I received a call from the clinic early one morning asking for guidance about a client who called to book an appointment to have his six 6-month old puppies euthanized. They were so upset and so distraught that they called me to help them figure out what I wanted to do about it. They explained to me that this client had the parents of the puppies and that they were overdue on their rabies vaccines. It appeared that the mom had been seen fighting with a raccoon who had wandered into the garage where all of the dogs were housed. She had killed the raccoon and the owners had called Animal Control to report the dead raccoon. The raccoon was submitted to the state pathology lab to be checked for rabies. Unfortunately the raccoon tested positive. because the puppies were too young to have been vaccinated and because the parents were overdue on their rabies shots, the state was mandating that all of the pets be put in a required 6 month state overseen quarantine. The owners decided that 6 months was too long to keep them and they were calling us to put them to sleep. I was livid when I got the call. There are times when I think that my job is the worst in the world. I was sitting at home trying to ask myself if I could put down 6 healthy puppies that probably would be fine in 6 months. Then I thought if I don't do it, and at least tell those puppies that they were loved, and that I on behalf of the human race, was soo sorry to be so unfair to them, that they would be sent to the humane society (total oxymoron by the way), to be euthanized by some person who....well, I couldn't even finish the thought. I couldn't do it. I couldn't put them down. I also couldn't keep 6 puppies in quarantine for 6 months. SO...

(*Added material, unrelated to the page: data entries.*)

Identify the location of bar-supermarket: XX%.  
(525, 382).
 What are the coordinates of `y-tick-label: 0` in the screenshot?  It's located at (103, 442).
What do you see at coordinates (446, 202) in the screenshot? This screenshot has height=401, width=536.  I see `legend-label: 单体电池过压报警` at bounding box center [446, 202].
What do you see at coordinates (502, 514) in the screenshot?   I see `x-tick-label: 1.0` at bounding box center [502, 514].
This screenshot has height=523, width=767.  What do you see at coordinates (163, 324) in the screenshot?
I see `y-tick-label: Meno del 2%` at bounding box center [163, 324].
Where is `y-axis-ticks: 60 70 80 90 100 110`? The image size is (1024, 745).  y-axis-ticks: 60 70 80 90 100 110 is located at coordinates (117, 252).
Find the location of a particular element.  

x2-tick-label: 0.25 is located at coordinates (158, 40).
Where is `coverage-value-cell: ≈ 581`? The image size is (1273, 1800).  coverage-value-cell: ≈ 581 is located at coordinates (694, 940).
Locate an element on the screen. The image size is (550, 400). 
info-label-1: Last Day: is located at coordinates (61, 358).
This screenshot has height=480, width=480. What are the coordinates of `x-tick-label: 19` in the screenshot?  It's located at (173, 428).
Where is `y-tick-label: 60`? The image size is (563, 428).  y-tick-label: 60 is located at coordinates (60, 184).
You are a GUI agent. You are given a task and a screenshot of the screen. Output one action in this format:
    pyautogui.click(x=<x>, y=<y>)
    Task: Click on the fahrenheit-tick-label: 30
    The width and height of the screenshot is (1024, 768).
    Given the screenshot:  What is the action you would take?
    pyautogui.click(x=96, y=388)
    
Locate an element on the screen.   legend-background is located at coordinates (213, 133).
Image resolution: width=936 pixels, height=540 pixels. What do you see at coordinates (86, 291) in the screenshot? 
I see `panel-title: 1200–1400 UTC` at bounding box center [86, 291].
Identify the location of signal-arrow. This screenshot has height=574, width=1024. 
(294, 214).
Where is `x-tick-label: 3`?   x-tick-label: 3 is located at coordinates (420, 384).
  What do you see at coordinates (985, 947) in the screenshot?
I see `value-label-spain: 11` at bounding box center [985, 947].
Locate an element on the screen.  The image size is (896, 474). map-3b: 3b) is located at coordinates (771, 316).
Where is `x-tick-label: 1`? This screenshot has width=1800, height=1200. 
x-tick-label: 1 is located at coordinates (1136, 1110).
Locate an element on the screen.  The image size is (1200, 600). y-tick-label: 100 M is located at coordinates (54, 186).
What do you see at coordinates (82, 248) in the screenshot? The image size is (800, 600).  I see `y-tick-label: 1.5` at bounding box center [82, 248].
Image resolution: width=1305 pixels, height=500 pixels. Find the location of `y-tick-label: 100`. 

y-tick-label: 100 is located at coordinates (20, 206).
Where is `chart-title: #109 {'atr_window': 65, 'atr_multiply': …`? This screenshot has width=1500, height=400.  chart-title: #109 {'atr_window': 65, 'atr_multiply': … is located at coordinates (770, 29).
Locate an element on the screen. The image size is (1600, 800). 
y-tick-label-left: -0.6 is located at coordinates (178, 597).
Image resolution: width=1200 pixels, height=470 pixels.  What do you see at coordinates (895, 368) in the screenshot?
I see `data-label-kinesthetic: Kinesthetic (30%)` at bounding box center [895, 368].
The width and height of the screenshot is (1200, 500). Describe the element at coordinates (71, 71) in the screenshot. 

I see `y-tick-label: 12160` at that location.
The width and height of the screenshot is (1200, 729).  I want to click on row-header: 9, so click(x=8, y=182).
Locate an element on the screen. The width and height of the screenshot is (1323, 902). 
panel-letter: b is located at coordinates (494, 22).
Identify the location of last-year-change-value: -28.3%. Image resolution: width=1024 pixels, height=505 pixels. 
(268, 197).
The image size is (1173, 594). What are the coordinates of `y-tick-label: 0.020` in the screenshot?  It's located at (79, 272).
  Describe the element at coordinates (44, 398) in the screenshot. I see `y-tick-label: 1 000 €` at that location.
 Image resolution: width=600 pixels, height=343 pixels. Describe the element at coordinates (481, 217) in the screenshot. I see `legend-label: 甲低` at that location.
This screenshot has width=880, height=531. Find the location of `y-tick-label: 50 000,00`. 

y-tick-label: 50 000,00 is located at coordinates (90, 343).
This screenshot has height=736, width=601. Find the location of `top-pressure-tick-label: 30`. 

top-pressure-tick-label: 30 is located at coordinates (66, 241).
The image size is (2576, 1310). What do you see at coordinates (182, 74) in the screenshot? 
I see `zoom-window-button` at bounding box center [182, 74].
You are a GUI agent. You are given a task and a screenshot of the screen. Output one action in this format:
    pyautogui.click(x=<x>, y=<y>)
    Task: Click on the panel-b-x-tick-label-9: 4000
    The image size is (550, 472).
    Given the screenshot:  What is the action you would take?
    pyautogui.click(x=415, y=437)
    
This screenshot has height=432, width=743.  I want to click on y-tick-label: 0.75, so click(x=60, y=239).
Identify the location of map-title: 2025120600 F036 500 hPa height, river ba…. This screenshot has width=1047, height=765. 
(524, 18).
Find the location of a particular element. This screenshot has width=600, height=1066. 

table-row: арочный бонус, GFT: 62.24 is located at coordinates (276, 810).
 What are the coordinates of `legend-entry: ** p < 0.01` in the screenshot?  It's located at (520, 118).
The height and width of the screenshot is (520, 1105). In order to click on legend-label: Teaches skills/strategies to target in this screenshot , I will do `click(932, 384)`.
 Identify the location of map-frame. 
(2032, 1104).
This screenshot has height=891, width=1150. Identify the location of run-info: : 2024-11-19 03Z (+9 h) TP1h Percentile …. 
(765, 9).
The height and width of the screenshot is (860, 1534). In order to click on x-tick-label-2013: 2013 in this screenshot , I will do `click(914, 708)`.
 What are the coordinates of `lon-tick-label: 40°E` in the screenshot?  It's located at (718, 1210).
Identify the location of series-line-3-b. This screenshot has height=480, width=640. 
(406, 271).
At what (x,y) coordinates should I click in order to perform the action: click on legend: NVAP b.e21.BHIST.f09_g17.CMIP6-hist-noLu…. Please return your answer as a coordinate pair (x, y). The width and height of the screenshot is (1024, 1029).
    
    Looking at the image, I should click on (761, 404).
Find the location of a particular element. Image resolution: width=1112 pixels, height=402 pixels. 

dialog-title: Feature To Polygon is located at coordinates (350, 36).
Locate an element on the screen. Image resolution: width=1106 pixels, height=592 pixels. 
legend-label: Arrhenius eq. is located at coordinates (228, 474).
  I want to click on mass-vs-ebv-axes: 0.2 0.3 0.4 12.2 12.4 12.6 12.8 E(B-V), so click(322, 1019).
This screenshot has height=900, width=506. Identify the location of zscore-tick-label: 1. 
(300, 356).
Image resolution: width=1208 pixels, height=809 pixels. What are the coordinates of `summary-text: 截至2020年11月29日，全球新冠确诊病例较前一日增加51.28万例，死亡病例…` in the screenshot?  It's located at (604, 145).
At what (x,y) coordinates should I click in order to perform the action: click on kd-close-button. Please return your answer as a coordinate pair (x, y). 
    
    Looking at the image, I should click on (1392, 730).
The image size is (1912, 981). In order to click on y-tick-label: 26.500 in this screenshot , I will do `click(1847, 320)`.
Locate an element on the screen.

I called Adam. And I told him the whole story and he said, "this is our greatest challenge.." It was. We are still 2 months away from being able to adopt these pups out, but they are all doing great. we have 4 of them adopted already!
Never give up, and never forget who you are. No matter what challenges life throws at you..
I will be the light. Or I will call Adam and have him remind me to not lose my sense of purpose amid the insanity of the human beings.